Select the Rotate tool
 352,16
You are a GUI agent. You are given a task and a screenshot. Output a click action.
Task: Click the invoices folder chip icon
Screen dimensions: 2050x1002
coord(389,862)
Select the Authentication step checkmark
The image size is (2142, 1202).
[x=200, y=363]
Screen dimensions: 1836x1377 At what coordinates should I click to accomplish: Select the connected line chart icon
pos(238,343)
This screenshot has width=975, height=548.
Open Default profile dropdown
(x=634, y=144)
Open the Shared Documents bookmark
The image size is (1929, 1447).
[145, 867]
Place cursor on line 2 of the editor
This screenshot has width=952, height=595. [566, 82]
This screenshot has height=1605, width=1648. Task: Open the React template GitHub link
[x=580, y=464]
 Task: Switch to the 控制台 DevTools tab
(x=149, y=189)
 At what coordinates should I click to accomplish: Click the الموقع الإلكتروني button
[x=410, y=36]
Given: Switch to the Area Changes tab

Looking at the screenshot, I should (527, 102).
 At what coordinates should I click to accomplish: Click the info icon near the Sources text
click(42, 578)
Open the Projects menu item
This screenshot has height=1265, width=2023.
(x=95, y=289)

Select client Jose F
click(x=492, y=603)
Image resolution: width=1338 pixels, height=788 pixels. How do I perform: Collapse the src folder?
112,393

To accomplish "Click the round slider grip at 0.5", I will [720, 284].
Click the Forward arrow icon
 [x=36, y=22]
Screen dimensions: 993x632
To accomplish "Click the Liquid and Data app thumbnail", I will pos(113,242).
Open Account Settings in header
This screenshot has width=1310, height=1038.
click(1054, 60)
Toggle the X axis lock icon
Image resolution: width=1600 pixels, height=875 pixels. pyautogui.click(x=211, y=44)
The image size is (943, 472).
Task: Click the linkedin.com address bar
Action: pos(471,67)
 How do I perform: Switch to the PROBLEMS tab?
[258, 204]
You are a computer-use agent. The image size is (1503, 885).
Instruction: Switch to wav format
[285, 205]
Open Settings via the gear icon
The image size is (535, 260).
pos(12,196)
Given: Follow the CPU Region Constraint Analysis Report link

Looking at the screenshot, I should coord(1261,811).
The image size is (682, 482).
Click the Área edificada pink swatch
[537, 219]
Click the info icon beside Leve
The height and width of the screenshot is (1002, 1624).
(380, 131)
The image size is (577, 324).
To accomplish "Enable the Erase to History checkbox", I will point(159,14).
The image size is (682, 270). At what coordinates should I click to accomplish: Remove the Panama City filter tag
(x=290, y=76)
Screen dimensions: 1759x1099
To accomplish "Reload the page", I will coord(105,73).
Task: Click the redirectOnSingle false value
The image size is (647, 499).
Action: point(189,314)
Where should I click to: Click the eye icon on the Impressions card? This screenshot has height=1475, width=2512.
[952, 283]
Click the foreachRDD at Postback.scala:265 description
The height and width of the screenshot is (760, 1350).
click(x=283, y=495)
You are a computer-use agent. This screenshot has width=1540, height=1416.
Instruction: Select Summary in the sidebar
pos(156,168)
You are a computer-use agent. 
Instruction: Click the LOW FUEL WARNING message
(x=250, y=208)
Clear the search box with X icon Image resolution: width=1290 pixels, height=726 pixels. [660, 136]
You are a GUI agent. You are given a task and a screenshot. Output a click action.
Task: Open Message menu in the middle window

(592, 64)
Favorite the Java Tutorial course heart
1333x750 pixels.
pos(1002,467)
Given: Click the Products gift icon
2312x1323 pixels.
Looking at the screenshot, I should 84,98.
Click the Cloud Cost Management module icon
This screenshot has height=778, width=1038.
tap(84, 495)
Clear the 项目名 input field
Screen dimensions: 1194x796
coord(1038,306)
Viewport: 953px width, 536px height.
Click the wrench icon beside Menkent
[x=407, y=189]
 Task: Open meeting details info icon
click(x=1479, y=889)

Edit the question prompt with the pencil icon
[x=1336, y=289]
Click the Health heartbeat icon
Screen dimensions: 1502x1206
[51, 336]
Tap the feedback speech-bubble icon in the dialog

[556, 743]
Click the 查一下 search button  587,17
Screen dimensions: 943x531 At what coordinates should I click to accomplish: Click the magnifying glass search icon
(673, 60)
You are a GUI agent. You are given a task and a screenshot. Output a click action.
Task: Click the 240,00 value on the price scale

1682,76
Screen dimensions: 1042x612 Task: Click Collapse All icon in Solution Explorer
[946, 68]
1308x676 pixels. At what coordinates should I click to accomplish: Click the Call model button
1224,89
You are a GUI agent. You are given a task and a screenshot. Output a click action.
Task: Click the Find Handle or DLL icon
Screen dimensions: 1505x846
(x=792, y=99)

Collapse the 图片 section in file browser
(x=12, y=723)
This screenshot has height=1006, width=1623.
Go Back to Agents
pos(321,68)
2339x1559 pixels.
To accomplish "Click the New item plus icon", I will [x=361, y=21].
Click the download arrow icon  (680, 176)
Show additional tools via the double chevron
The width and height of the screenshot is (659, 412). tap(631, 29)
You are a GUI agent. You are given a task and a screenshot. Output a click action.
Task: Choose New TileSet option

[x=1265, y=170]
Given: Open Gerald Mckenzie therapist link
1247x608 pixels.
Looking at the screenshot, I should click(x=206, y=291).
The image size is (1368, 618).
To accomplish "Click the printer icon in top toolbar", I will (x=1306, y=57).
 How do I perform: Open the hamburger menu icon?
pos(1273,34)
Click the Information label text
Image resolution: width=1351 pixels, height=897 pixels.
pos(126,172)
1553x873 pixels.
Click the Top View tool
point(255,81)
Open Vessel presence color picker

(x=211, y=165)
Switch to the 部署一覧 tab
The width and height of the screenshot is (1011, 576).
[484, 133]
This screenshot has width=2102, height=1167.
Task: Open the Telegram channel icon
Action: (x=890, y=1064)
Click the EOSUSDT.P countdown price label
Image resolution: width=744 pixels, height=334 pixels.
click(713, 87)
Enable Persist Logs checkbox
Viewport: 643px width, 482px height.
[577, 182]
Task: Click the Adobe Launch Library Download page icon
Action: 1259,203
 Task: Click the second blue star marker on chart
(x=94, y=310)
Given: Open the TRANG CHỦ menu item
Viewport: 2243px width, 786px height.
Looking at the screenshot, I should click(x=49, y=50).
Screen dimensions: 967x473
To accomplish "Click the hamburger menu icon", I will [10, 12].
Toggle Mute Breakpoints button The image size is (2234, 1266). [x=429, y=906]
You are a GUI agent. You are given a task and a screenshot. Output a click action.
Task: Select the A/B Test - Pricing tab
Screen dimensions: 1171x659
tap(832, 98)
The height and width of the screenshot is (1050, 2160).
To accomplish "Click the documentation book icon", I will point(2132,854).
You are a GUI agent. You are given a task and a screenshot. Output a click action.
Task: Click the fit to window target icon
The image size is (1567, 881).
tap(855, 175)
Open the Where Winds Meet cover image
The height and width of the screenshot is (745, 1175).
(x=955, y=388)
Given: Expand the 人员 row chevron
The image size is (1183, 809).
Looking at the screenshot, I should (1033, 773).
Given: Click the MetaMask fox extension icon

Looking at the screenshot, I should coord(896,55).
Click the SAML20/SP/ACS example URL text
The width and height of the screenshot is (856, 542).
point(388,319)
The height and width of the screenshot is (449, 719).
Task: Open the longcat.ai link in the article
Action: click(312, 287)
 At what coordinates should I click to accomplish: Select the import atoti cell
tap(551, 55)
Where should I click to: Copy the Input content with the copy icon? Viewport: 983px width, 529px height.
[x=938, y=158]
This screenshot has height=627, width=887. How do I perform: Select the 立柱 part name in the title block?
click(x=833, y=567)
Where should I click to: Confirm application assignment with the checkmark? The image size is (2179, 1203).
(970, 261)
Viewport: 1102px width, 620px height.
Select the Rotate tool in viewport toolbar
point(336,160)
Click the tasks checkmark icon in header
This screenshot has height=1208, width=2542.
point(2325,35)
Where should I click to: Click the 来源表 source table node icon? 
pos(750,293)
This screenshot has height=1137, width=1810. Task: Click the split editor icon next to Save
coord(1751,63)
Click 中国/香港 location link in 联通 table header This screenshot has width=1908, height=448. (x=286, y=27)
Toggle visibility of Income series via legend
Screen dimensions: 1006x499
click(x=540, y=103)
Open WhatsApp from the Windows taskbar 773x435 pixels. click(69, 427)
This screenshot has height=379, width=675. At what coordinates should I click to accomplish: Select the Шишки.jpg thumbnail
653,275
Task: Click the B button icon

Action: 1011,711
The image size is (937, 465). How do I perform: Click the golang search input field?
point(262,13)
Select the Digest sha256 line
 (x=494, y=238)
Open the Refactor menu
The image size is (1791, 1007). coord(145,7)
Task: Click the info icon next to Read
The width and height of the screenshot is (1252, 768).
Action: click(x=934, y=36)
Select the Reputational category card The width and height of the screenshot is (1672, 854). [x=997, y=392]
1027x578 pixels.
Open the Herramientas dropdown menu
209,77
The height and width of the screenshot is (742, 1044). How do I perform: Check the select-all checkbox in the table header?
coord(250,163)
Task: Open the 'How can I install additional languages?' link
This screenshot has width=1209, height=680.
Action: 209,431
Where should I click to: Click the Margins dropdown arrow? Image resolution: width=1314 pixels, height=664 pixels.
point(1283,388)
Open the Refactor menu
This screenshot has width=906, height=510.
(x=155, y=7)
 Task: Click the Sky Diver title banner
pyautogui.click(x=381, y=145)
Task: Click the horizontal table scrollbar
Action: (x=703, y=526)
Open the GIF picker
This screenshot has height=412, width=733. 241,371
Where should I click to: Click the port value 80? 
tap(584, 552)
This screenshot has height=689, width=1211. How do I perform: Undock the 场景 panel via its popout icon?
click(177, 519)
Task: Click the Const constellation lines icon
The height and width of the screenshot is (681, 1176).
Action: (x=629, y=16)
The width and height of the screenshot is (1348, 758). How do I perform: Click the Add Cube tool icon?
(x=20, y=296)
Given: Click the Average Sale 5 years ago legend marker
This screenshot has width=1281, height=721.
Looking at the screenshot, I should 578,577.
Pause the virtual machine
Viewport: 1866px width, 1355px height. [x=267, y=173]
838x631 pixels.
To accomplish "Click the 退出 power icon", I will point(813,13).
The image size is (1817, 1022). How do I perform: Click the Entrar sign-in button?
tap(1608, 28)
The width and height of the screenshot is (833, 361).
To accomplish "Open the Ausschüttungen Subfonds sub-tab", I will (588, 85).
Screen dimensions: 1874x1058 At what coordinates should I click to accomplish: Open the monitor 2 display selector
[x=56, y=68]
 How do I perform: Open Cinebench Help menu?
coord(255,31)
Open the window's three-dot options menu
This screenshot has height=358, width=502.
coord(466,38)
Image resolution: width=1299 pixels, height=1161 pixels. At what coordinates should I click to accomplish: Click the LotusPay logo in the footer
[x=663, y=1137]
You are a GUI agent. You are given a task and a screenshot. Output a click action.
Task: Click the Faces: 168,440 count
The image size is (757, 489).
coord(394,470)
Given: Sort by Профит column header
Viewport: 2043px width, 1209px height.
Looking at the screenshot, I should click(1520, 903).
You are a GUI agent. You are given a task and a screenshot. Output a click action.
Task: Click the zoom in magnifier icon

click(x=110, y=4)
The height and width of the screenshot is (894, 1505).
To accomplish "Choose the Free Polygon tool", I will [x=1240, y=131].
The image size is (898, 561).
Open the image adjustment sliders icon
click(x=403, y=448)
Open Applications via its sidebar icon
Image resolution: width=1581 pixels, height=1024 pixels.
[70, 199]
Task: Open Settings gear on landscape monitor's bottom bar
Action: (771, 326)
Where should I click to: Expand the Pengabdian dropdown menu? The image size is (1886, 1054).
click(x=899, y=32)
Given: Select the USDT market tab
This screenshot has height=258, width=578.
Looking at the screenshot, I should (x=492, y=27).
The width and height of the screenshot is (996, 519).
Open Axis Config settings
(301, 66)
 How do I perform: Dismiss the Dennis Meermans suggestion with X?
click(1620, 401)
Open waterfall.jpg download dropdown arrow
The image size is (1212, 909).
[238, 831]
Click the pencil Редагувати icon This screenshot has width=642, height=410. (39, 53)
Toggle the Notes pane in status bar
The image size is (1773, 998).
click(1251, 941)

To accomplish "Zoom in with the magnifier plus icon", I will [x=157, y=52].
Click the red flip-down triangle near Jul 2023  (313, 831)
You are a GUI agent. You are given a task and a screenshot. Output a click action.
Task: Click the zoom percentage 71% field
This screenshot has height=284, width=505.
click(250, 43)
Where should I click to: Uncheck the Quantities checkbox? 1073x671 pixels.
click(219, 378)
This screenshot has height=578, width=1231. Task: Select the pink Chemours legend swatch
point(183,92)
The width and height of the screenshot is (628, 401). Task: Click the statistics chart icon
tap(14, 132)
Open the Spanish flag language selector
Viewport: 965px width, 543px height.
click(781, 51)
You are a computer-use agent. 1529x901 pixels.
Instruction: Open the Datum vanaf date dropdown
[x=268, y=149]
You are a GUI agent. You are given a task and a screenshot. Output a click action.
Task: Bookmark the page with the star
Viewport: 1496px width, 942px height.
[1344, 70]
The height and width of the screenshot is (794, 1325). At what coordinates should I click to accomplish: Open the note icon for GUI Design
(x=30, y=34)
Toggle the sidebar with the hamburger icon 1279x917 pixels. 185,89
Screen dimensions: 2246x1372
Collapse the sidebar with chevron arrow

⁂

▶ **What you need to do**
Which lines run from the first of the listing to the line containing "This screenshot has width=975, height=548."? Reproduce those exactly, both ends included.

▶ **Written response**
Select the Rotate tool
 352,16
You are a GUI agent. You are given a task and a screenshot. Output a click action.
Task: Click the invoices folder chip icon
Screen dimensions: 2050x1002
coord(389,862)
Select the Authentication step checkmark
The image size is (2142, 1202).
[x=200, y=363]
Screen dimensions: 1836x1377 At what coordinates should I click to accomplish: Select the connected line chart icon
pos(238,343)
This screenshot has width=975, height=548.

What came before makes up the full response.